* PROVIDED RECORDS

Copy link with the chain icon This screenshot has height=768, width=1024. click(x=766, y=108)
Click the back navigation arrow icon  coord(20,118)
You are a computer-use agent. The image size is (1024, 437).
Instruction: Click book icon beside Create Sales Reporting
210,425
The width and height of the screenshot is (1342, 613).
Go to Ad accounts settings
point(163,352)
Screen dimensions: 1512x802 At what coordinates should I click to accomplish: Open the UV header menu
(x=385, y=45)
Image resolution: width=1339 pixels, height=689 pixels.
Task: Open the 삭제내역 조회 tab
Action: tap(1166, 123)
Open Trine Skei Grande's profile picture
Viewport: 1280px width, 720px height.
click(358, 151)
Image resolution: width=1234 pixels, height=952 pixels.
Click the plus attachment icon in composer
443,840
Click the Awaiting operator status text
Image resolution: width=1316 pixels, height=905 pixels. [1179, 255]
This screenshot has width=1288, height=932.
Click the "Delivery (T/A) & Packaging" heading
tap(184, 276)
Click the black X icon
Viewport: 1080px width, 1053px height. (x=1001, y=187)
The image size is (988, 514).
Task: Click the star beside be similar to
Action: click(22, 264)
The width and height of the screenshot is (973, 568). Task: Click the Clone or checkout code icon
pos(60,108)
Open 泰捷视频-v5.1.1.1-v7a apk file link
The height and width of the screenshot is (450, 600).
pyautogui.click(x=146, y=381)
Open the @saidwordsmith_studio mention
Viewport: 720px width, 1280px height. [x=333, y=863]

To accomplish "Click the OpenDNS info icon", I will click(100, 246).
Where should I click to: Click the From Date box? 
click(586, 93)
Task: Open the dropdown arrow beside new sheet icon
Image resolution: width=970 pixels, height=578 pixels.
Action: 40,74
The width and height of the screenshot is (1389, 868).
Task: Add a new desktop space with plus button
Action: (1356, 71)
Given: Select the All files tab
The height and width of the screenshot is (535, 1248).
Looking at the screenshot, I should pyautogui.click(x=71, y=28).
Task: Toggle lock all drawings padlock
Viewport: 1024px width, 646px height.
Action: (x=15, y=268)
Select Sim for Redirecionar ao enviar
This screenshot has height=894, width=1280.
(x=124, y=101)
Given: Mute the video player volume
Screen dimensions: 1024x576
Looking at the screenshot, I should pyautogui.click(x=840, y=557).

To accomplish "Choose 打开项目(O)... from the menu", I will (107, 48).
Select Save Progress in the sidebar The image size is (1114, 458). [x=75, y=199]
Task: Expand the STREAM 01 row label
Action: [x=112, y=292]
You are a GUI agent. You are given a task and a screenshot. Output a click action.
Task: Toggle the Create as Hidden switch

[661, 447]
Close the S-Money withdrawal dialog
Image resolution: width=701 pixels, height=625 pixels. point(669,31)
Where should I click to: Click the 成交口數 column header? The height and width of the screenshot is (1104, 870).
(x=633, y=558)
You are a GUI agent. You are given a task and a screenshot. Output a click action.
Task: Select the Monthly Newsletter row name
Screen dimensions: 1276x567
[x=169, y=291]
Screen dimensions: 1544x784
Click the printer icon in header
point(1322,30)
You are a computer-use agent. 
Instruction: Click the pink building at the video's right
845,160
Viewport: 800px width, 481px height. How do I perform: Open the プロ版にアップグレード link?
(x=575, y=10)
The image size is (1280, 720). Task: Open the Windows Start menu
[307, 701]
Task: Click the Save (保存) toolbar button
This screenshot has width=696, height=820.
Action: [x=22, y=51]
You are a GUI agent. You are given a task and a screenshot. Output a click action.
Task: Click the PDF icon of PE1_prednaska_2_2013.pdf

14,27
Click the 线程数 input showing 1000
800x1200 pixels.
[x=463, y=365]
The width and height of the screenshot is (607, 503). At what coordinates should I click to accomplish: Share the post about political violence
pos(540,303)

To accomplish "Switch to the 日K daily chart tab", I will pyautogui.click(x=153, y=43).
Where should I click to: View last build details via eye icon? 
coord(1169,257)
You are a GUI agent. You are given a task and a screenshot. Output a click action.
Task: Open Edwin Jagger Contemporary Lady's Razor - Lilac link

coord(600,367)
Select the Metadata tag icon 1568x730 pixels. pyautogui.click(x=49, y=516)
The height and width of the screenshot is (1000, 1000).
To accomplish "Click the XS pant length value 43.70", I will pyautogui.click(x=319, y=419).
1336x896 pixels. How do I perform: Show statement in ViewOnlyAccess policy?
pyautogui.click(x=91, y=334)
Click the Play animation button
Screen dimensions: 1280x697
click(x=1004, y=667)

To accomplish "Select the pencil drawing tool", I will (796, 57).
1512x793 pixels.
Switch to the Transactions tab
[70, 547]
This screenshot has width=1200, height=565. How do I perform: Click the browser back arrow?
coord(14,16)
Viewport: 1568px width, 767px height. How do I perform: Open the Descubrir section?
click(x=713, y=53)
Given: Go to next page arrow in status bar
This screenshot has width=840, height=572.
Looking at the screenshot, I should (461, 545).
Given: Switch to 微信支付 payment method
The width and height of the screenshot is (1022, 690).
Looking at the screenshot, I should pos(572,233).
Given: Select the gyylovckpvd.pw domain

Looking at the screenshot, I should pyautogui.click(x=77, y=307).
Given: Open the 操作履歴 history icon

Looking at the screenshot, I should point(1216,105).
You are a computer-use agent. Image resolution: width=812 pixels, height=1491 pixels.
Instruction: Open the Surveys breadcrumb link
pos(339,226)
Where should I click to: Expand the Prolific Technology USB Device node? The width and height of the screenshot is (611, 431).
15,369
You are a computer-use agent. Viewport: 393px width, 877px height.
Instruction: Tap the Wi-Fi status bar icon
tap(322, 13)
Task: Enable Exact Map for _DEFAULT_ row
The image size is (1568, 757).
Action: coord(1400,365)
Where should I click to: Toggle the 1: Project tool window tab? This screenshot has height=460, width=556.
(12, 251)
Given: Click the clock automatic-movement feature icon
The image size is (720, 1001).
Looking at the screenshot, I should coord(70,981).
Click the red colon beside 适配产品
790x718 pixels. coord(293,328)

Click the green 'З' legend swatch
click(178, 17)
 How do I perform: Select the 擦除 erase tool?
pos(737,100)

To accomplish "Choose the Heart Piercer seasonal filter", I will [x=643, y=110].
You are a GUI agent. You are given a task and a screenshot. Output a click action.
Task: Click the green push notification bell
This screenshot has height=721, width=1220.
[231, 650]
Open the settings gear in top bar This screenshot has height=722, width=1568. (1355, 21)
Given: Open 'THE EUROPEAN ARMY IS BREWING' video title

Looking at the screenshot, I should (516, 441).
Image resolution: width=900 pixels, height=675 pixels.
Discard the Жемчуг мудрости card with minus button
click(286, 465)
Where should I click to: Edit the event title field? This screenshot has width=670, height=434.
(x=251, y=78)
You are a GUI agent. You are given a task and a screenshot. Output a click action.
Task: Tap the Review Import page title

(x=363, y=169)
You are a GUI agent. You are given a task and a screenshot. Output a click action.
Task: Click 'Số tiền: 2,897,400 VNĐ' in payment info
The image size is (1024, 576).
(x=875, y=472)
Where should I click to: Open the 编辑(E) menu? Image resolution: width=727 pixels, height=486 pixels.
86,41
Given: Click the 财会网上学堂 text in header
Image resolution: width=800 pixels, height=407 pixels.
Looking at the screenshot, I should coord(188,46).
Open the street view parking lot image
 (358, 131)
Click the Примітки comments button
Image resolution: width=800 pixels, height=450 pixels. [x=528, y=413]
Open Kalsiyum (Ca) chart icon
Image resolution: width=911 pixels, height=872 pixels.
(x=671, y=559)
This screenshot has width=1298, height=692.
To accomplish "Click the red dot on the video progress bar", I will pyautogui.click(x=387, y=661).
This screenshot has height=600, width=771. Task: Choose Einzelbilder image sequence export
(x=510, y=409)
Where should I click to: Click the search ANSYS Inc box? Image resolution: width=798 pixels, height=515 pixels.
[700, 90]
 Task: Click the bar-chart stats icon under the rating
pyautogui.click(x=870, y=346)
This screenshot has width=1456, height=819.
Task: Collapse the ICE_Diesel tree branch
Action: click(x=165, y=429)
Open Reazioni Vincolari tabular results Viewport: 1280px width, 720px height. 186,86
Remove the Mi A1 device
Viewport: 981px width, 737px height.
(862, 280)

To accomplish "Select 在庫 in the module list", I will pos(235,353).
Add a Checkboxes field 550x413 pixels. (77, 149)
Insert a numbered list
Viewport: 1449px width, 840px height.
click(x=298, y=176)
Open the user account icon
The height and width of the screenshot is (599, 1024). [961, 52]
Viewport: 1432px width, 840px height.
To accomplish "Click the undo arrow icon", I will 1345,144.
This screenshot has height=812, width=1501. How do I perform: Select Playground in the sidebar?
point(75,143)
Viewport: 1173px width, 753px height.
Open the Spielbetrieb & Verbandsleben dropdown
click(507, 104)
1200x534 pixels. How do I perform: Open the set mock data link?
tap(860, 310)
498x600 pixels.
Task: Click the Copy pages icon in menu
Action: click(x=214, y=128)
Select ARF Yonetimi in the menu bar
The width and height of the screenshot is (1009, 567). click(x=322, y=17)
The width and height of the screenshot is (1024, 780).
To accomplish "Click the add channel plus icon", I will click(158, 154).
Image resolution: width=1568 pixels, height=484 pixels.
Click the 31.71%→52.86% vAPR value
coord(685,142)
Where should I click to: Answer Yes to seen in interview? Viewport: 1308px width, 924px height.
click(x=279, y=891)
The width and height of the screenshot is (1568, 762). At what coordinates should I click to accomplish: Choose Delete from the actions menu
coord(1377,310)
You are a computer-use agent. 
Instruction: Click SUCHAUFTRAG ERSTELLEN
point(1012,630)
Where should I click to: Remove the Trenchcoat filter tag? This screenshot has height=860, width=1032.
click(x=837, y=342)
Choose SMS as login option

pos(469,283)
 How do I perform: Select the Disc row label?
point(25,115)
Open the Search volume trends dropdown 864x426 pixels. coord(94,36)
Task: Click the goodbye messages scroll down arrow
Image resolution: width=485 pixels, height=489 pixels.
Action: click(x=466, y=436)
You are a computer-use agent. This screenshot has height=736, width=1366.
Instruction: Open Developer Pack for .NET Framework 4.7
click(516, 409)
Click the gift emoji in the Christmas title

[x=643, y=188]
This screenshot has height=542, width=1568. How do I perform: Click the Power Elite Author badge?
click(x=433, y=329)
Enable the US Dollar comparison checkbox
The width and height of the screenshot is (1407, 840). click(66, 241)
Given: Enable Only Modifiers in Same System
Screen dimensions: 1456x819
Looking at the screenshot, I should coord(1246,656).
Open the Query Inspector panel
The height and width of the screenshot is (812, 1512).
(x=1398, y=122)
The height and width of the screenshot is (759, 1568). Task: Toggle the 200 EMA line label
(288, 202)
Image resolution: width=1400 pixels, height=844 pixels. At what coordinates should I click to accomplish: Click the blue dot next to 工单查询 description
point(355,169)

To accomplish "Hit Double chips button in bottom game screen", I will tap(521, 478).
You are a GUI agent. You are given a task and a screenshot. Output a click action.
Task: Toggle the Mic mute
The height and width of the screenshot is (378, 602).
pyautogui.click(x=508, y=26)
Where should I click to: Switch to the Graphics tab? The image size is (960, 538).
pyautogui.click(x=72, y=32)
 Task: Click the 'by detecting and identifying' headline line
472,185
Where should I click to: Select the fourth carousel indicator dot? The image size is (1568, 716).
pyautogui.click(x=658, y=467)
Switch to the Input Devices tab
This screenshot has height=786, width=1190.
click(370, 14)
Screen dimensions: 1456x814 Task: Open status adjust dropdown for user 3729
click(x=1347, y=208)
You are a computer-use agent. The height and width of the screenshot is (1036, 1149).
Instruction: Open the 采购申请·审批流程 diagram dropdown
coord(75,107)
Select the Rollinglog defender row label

* WORK TO DO
Reproduce the data verbatim, starting at the line that contains "Screen dimensions: 1544x784" and ending after the line that contains "coord(1169,257)".

* COMPLETED EXERCISE
Screen dimensions: 1544x784
Click the printer icon in header
point(1322,30)
You are a computer-use agent. 
Instruction: Click the pink building at the video's right
845,160
Viewport: 800px width, 481px height. How do I perform: Open the プロ版にアップグレード link?
(x=575, y=10)
The image size is (1280, 720). Task: Open the Windows Start menu
[307, 701]
Task: Click the Save (保存) toolbar button
This screenshot has width=696, height=820.
Action: [x=22, y=51]
You are a GUI agent. You are given a task and a screenshot. Output a click action.
Task: Click the PDF icon of PE1_prednaska_2_2013.pdf

14,27
Click the 线程数 input showing 1000
800x1200 pixels.
[x=463, y=365]
The width and height of the screenshot is (607, 503). At what coordinates should I click to accomplish: Share the post about political violence
pos(540,303)

To accomplish "Switch to the 日K daily chart tab", I will pyautogui.click(x=153, y=43).
Where should I click to: View last build details via eye icon? 
coord(1169,257)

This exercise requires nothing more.